This repository contains the course project of the "Getting and Cleaning Data" course. Please download the Samsung data set (https://site.346492.xyz:443/https/d396qusza40orc.cloudfront.net/getdata%2Fprojectfiles%2FUCI%20HAR%20Dataset.zip ) and extract it. The folder "UCI HAR Dataset" should be in your R working directory. If you run the script "run_analysis.R", it will return a tidy data set named "tidyData.txt" with the average of each variable (that is a mean or standard deviation) for each activity and each subject.
- the script checks if the Samsung data is in the folder.
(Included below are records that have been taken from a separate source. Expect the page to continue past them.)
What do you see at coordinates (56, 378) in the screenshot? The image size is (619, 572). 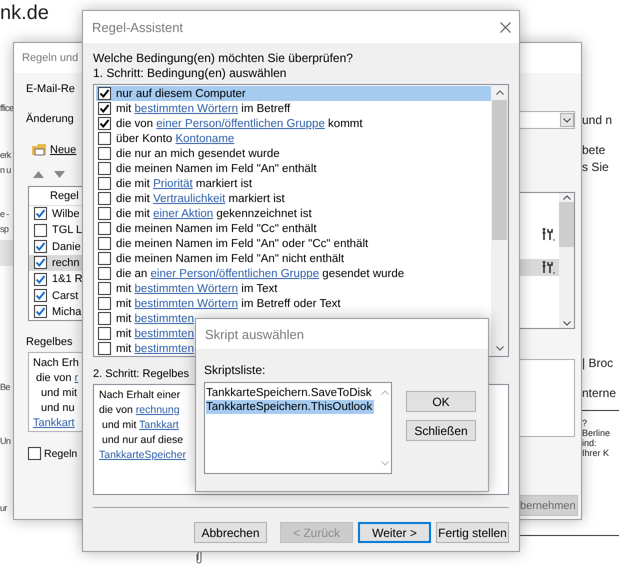 I see `description-line: die von r` at bounding box center [56, 378].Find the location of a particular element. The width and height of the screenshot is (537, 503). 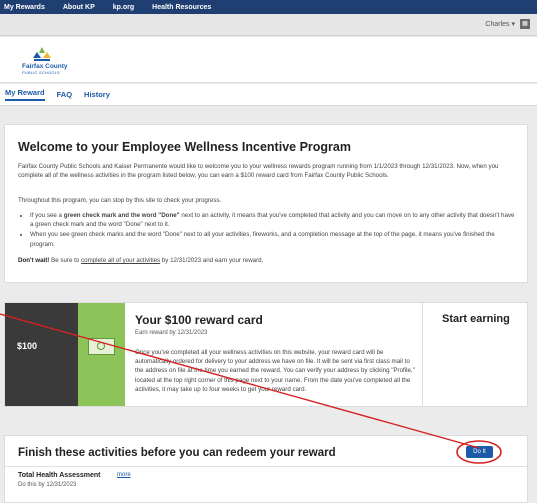

reward-amount: $100 is located at coordinates (28, 346).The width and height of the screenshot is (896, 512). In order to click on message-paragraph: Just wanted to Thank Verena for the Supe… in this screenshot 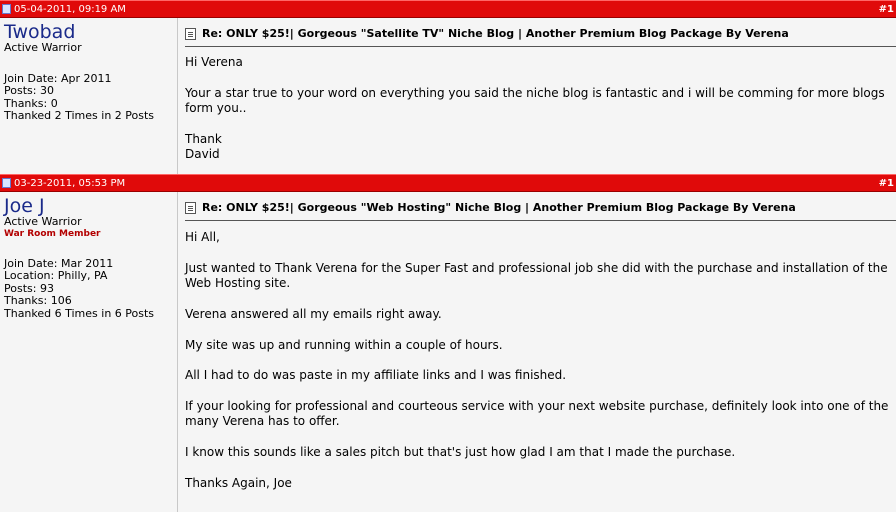, I will do `click(536, 276)`.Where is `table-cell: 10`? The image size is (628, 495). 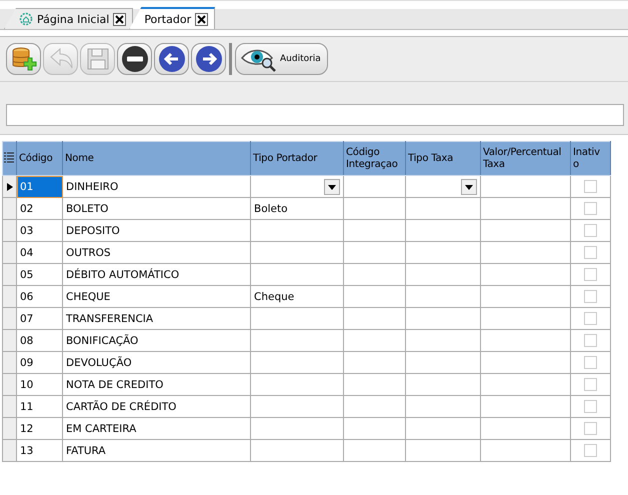
table-cell: 10 is located at coordinates (39, 385).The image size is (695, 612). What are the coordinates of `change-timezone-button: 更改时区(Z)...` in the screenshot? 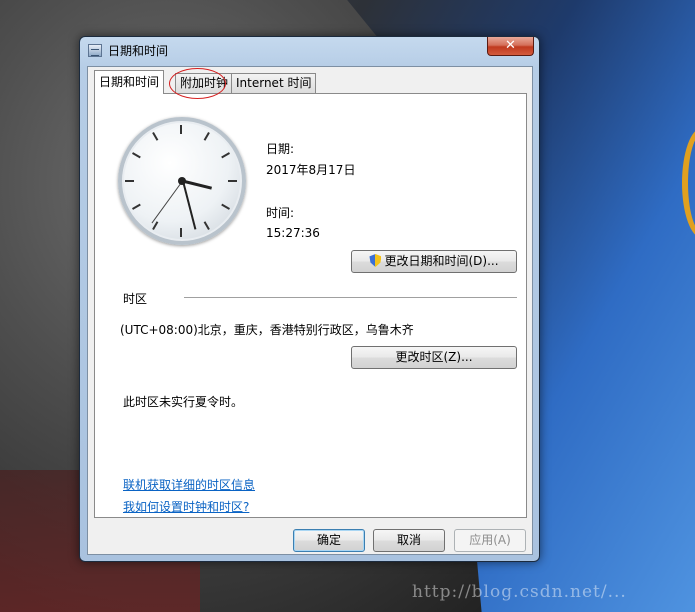 It's located at (434, 358).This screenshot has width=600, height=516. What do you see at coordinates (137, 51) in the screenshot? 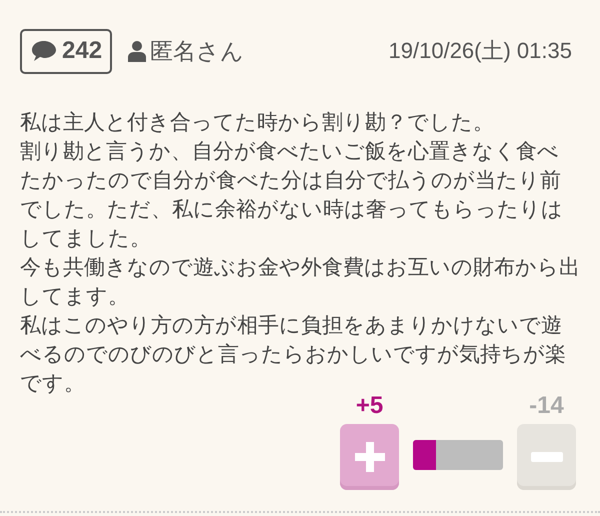
I see `person-icon` at bounding box center [137, 51].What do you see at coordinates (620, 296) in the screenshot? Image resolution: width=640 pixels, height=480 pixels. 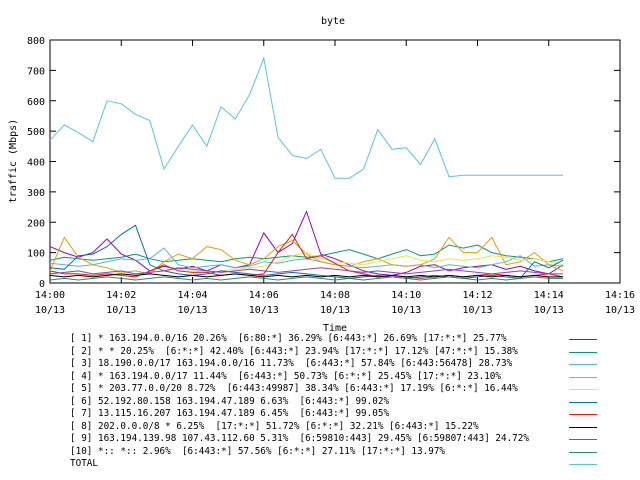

If not, it prints "Samsung Data is Missing!" and nothing else happens.
- the features in the second column of the feature.txt are read into the variable "features".
- the characters "," and "-" are replaced by ".", "(" and ")" are deleted.
- the subject files are into the variables "subjectTrain" and "subjectTest".
- the y test and train files are read into the variables "yTrainActivity"" and "yTestActivity".
- the activity labels are read into the variable "activityLabels"
- the activity labels are merged ("merge" function) with their corresponding activitiy IDs into the variables "trainLabels" "testLabels".
- x train and test data are read with "features" as col.names and combined with the coresponding activity labels from "trainLabels" and "testLabels" and the subjects from "subjectTrain" and "subjectTest". The resulting data frame ist stored in the variables "xTrainData" and "xTestData".
- the data frames from "xTrainData" and "xTestData" are combined using rbind and stored in the variable "xDataCombined".
- only the columns containing "mean", ".std", "Subject" or "ActivityLabel" in their colnames are stored into the variable "xDataCombinedExtracted".
- the tidy data set with the average of each variable for each activity and each subject is created using the "ddply" function from the "plyr" package
- the tidy data set is writen into "tidyData.txt" the with tabs as delimiter.